Moça linda bem tratada.
Moça linda bem tratada,
Três séculos de família,
Burra como uma porta:
Um amor.
Grã-fino do despudor,
Esporte, ignorância e sexo,
Burro como uma porta:
Um coió*.
Mulher gordaça, filó,
De ouro por todos os poros
Burra como uma porta:
Paciência...
Plutocrata sem consciência
Nada porta, terremoto
Que porta de pobre arromba:
Uma bomba.
(* coió significa tolo, bobo, bocó. Quer dizer, na primeira estrofe, a moça, por mais que seja também "burra como uma porta", é bonita e bem tratada, portanto: "Um amor" - ironicamente, talvez. Já o "grã-fino do despudor", além de burro é coió, que dá no mesmo.
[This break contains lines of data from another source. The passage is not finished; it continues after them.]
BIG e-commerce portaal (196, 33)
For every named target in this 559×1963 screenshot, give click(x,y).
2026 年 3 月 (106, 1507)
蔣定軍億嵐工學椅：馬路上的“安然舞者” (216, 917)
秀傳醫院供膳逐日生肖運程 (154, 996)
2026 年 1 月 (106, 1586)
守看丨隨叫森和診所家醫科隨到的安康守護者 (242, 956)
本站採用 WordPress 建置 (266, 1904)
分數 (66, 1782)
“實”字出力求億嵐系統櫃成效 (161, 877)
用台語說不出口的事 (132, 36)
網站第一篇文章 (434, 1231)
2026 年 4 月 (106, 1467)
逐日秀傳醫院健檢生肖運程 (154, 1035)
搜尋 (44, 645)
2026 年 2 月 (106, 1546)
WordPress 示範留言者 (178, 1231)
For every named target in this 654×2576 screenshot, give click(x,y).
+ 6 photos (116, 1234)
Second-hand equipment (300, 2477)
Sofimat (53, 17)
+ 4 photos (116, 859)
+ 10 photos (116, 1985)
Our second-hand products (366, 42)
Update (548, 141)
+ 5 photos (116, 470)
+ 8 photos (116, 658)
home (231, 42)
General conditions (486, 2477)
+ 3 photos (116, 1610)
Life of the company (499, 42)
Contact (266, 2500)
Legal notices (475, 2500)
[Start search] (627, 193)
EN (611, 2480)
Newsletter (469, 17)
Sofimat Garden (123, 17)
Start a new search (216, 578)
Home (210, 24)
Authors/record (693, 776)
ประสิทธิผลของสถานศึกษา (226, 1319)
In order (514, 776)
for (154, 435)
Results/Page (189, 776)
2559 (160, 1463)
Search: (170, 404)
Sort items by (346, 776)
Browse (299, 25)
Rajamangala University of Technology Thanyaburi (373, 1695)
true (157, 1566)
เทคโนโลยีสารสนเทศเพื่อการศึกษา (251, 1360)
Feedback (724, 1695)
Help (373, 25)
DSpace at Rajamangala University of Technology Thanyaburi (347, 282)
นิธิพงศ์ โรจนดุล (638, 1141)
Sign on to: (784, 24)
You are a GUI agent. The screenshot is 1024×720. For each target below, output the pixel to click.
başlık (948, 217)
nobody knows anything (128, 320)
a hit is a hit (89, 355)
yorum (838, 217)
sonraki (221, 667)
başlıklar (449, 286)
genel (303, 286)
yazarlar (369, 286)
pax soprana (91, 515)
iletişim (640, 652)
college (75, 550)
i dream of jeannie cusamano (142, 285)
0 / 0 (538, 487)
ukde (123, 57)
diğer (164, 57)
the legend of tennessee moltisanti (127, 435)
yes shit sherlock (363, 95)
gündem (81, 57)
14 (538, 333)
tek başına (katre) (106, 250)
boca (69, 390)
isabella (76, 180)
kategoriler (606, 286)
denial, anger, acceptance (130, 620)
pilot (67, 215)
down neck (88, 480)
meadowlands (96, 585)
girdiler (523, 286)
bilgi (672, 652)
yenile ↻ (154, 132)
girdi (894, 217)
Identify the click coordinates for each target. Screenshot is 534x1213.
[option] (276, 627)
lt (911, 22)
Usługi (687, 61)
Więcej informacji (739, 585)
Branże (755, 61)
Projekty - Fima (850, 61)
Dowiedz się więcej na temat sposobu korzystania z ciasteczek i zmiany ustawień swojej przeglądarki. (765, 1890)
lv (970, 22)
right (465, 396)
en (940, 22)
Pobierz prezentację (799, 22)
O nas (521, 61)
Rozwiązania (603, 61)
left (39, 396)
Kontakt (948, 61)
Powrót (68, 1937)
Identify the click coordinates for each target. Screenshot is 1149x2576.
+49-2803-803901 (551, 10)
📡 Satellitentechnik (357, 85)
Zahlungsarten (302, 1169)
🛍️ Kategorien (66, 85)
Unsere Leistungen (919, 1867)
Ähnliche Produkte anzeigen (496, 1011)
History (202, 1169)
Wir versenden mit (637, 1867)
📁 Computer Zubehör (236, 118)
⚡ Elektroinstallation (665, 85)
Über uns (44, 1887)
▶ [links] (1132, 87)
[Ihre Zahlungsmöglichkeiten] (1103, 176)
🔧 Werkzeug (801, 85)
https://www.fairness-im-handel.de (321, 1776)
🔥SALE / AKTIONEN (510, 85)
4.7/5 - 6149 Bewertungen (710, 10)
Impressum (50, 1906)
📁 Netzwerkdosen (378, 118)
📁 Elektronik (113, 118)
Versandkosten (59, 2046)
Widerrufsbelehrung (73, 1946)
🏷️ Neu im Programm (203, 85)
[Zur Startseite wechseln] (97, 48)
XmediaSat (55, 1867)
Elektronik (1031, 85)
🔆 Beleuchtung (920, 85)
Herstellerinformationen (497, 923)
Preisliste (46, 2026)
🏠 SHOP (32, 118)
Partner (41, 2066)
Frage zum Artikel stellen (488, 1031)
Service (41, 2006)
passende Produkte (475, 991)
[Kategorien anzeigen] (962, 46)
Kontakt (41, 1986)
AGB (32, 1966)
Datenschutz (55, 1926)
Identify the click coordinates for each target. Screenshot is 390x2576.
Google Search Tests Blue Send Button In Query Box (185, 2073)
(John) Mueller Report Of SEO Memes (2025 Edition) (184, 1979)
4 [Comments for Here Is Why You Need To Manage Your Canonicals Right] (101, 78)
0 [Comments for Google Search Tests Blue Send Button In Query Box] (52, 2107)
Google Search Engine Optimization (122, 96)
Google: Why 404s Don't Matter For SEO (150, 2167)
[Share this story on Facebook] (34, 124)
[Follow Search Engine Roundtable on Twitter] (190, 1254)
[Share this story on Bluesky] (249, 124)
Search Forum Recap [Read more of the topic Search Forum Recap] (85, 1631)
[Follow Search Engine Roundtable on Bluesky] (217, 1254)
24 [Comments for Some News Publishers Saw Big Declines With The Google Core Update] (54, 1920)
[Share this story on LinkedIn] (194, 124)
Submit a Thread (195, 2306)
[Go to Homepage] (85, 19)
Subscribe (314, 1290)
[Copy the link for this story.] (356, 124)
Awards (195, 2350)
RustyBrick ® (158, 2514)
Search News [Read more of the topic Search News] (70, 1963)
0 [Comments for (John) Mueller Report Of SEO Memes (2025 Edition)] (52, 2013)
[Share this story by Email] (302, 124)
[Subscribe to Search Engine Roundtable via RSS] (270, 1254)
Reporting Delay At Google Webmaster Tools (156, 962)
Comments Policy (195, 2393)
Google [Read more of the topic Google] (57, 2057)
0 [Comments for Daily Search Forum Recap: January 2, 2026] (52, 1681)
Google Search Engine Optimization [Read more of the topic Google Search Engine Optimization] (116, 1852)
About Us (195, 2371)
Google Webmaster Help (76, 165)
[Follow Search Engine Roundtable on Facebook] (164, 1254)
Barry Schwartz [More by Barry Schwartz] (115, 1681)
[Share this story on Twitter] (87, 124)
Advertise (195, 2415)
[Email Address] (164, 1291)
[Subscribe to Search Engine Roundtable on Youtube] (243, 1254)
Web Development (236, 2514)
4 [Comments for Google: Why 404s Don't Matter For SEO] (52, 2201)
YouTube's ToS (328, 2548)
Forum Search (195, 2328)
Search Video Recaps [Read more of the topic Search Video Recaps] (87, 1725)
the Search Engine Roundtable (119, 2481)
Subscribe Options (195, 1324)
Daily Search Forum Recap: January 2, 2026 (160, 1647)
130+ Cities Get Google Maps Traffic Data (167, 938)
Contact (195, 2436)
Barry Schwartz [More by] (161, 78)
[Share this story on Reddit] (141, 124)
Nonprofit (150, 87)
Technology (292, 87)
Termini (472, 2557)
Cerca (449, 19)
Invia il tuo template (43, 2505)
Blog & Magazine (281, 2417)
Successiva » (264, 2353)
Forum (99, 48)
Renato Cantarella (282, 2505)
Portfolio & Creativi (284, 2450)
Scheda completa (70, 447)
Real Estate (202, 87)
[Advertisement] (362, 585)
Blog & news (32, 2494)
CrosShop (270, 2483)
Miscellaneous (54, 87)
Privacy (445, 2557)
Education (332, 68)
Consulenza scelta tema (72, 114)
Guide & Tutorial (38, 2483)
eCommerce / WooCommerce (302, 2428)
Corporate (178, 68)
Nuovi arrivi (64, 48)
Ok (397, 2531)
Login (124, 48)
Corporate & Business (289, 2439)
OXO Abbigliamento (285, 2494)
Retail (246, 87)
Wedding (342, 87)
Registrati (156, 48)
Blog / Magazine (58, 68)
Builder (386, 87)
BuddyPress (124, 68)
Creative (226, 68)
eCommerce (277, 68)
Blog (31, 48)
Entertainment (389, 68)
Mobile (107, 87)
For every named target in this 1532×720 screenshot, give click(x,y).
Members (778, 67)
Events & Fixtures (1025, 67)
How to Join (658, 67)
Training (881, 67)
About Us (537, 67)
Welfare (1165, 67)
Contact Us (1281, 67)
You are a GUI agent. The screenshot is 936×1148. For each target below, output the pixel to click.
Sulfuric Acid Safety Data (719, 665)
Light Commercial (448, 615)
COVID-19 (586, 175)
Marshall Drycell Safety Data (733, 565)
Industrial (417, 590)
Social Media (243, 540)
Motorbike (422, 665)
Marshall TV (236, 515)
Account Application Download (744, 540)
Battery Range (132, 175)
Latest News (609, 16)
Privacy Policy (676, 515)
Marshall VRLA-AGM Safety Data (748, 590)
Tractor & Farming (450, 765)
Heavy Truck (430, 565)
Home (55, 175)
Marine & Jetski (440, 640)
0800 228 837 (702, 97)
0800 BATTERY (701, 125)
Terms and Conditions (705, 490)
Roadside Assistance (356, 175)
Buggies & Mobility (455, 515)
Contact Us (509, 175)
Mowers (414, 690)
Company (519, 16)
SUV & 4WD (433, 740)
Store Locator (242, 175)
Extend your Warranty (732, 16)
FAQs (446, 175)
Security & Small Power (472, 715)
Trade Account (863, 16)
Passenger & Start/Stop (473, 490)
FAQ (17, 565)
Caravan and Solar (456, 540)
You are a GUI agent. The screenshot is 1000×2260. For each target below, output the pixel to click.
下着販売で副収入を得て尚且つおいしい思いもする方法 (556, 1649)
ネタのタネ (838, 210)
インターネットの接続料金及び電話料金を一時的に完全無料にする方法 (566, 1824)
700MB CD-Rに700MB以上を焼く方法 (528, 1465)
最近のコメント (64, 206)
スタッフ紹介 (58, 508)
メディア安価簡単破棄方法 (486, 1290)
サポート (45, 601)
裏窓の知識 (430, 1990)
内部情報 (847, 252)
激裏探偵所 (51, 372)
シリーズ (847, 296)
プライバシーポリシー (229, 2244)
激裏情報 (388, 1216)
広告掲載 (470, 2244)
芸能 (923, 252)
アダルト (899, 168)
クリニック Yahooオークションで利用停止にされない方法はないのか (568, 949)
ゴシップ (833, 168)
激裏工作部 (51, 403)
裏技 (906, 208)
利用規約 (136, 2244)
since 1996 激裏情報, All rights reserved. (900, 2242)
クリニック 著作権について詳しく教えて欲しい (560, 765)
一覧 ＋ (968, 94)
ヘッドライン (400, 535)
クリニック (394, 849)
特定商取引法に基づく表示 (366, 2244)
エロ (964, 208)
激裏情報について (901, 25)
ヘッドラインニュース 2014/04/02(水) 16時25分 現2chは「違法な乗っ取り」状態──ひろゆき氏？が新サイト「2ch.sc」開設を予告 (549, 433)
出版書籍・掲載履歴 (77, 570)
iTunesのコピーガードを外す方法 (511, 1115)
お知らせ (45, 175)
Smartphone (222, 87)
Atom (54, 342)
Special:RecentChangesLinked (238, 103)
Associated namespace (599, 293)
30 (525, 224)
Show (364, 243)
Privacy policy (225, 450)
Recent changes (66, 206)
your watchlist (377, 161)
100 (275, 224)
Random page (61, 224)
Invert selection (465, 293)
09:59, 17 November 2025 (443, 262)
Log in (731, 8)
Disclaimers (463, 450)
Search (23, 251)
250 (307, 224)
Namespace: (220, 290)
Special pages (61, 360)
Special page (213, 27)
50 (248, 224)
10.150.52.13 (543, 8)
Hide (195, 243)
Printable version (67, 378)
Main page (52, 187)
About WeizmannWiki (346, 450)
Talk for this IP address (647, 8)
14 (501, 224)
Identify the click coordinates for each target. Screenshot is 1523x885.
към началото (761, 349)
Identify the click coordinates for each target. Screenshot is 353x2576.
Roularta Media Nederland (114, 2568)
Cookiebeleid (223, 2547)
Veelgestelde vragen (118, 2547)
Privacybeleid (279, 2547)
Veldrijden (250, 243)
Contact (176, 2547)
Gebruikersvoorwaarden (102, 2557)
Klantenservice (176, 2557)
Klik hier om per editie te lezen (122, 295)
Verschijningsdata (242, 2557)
E assim vamos).
Eu sou trezentos...
Eu sou trezentos, sou trezentos-e-cinquenta,
As sensações renascem de si mesmas sem repouso,
Ôh espelhos, ôh Pireneus! ôh caiçaras!
Si um deus morrer, irei no Piauí buscar outro!
Abraço no meu leito as milhores palavras,
E os suspiros que dou são violinos alheios;
Eu piso a terra como quem descobre a furto
Nas esquinas, nos táxis, nas camarinhas seus próprios beijos!
Eu sou trezentos, sou trezentos-e-cinquenta,
Mas um dia afinal eu toparei comigo...
Tenhamos paciência, andorinhas curtas,
Só o esquecimento é que condensa,
E então minha alma servirá de abrigo.